Task brief
An acceptable response holds only the line containing "Image resolution: width=400" and every line after it to the end of the records, each reproduced exactly.

Supplied material

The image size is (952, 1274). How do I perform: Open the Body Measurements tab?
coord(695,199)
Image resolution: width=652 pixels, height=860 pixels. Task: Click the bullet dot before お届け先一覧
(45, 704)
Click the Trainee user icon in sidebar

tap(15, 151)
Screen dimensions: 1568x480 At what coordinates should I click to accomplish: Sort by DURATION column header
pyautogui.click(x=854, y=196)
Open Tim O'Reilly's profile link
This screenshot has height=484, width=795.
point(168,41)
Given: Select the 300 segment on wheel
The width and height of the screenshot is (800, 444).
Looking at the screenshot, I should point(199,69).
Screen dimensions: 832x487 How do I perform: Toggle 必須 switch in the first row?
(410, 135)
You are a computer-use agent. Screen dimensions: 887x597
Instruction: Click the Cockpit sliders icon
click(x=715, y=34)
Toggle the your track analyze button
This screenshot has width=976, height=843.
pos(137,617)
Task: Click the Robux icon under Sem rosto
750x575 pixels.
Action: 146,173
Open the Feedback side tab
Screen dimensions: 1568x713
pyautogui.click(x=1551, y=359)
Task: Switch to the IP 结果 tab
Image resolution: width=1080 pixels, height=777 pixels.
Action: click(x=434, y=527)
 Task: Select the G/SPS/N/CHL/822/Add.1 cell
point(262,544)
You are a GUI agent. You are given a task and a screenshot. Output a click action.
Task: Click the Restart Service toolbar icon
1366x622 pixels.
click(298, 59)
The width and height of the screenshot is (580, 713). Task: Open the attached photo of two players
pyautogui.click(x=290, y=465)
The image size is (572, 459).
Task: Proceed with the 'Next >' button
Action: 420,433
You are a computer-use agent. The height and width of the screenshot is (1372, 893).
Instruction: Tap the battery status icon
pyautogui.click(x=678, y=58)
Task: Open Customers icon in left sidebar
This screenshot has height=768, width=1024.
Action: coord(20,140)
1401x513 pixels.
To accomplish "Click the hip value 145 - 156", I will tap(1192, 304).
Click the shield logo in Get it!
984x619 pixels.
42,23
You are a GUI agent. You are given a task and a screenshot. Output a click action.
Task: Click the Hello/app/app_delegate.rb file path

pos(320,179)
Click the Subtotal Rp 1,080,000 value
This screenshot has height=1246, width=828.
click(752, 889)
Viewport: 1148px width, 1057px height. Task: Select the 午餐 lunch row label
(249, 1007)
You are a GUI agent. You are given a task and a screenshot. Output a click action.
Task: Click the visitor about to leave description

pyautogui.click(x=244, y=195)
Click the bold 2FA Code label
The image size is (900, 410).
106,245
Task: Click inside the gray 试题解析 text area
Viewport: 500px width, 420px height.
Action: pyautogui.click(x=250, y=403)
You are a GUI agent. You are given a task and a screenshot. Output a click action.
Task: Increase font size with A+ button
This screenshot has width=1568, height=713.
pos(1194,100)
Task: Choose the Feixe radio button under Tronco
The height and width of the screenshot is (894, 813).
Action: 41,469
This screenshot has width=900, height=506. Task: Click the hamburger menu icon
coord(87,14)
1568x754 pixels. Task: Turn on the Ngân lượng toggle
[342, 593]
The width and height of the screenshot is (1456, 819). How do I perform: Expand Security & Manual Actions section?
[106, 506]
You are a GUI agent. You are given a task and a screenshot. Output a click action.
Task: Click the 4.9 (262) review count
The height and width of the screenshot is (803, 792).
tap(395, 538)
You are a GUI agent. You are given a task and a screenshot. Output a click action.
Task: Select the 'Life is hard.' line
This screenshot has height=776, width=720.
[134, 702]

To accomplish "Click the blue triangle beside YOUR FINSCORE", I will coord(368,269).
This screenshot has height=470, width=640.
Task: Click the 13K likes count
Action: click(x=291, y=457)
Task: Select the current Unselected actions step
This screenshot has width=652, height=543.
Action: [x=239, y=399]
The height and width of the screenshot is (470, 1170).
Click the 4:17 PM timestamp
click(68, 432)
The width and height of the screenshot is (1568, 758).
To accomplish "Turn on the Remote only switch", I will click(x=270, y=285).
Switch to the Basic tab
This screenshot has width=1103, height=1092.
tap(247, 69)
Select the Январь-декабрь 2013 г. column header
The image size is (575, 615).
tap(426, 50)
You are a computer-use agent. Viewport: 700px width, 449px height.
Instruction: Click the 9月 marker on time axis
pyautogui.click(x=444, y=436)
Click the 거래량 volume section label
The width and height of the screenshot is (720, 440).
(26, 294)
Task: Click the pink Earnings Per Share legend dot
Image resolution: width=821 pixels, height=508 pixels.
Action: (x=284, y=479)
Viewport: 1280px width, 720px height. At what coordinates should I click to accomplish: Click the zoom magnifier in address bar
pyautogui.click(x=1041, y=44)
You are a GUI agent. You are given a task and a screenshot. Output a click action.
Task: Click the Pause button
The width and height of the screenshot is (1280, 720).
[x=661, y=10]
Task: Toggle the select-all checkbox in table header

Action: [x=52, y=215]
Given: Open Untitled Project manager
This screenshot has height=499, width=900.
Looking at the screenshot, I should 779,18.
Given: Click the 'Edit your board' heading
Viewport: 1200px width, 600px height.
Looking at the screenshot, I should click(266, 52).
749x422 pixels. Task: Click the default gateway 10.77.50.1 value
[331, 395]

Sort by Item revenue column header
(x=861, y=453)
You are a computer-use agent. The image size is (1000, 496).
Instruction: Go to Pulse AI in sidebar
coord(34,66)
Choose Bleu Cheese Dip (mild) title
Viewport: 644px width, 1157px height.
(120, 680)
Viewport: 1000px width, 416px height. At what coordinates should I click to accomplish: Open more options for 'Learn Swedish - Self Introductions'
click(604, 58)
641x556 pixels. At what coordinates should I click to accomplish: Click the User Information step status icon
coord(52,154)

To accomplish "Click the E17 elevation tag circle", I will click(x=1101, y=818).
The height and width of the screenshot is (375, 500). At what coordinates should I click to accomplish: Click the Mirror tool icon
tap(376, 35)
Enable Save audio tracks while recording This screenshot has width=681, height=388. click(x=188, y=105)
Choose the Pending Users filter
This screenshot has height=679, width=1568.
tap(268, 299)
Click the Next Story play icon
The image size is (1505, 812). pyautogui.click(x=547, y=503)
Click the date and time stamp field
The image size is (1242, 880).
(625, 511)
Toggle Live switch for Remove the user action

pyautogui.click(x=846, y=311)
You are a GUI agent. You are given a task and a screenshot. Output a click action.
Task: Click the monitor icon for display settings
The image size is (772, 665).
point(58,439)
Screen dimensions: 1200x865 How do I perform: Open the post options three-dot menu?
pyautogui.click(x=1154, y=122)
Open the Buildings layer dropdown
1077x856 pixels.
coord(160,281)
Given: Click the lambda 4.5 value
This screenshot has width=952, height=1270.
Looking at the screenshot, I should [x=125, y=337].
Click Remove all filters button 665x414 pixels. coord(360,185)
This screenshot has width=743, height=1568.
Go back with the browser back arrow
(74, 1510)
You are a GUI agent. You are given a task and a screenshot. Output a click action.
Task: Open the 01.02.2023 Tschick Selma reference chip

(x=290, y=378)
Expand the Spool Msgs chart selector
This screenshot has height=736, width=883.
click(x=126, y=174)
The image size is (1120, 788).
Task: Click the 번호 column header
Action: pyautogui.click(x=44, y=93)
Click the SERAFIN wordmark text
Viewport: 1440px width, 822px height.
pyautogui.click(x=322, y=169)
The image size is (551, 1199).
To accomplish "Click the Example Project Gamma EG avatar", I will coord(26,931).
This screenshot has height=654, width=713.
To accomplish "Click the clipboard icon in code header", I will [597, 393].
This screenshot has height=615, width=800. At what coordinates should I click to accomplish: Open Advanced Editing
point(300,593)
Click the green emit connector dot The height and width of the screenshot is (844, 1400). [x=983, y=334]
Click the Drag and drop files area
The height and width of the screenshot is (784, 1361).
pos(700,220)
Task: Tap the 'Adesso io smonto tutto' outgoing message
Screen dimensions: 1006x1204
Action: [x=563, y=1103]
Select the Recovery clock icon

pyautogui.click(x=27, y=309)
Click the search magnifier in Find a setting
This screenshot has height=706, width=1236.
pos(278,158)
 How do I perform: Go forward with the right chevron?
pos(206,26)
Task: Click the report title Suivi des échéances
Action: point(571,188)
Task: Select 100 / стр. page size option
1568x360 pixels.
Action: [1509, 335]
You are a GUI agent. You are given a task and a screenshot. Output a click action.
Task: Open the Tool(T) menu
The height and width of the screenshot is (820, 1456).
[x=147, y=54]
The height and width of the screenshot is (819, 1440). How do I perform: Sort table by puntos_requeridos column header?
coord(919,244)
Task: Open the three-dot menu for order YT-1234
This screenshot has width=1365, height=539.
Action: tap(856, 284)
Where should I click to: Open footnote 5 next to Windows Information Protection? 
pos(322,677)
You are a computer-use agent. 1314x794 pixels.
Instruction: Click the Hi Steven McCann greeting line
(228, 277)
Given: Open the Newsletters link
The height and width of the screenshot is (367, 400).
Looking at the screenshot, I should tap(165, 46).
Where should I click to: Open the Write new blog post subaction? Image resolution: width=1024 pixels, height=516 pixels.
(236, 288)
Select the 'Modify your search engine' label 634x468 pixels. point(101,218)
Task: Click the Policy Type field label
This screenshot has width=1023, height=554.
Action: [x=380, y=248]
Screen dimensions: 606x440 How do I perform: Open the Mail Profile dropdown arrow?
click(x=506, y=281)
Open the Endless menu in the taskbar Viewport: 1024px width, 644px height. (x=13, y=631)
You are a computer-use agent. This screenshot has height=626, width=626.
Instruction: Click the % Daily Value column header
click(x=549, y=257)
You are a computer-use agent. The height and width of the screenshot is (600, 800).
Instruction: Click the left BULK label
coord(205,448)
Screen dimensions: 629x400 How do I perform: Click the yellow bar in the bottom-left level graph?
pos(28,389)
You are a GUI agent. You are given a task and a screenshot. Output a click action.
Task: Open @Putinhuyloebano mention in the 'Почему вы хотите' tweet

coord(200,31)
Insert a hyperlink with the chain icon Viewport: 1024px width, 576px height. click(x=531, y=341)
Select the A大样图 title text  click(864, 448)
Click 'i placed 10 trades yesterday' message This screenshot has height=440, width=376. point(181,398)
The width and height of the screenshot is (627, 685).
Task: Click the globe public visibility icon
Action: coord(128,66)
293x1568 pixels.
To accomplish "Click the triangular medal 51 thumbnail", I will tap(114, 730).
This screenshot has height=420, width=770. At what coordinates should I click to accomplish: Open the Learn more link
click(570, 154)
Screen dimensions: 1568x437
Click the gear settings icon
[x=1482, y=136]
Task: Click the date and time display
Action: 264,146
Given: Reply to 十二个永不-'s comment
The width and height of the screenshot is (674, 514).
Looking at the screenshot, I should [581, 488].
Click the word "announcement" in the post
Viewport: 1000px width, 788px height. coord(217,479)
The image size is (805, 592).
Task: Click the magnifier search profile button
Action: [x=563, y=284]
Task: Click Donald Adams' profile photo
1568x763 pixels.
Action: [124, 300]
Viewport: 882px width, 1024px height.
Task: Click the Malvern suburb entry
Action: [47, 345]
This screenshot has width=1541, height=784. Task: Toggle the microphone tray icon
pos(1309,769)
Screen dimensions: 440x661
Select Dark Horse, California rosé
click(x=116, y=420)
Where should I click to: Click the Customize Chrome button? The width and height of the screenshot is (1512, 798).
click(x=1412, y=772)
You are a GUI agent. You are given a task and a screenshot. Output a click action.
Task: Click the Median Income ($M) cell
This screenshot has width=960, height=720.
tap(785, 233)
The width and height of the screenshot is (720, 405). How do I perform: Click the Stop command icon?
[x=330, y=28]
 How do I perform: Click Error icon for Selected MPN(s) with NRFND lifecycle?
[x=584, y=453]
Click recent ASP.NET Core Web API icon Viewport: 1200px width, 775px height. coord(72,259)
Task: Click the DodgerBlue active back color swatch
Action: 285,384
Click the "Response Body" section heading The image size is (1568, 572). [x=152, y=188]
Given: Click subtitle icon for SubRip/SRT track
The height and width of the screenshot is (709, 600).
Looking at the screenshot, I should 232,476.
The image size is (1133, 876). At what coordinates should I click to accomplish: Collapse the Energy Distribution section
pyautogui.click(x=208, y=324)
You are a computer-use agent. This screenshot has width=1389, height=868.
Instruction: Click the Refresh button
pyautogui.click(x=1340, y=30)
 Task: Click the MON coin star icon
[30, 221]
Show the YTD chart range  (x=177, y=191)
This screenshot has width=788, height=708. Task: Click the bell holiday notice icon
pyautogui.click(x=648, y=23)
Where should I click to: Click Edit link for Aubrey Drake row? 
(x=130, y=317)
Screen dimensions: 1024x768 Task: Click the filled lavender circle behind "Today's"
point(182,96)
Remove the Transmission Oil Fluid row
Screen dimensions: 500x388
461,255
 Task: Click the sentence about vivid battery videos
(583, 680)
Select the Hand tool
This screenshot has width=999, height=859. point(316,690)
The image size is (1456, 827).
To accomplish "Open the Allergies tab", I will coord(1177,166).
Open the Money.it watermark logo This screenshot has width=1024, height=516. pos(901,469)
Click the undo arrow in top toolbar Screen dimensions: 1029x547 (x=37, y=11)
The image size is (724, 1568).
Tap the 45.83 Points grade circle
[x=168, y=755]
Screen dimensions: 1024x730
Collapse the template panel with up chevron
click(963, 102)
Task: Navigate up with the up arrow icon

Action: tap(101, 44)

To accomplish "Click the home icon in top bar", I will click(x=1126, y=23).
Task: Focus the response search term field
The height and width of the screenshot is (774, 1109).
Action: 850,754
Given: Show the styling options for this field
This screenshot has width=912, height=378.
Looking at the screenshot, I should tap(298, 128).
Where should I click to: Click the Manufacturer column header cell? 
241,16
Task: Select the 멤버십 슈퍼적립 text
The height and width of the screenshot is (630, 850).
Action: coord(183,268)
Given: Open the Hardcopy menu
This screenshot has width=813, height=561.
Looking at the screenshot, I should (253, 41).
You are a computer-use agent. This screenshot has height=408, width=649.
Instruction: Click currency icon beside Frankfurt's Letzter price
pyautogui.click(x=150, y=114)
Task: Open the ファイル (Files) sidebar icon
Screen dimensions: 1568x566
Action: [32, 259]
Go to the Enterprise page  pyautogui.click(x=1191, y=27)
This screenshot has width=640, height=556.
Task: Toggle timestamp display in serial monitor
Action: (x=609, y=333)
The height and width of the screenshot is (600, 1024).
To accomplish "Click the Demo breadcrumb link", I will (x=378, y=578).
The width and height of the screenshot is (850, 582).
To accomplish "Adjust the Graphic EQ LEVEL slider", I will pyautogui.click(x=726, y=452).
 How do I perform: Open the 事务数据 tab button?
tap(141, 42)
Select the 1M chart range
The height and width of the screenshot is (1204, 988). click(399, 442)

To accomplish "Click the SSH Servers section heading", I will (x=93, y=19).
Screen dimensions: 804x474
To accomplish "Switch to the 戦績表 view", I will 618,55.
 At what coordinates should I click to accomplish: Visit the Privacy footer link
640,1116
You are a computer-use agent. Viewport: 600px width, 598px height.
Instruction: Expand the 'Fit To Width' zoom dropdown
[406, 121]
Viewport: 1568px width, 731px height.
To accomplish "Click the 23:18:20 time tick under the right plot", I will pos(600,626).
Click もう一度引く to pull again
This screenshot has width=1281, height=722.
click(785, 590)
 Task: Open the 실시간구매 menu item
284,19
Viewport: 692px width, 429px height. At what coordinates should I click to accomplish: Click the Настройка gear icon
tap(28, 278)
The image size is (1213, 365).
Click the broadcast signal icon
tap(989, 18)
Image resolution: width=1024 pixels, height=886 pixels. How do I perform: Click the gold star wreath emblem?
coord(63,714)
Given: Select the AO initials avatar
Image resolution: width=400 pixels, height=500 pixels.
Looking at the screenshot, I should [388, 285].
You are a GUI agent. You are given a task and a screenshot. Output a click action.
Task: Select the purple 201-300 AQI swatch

Answer for the task
Image resolution: width=400 pixels, height=500 pixels.
Looking at the screenshot, I should [388, 285].
You are a GUI agent. You are given a task and a screenshot. Output a click action.
Task: Select the purple 201-300 AQI swatch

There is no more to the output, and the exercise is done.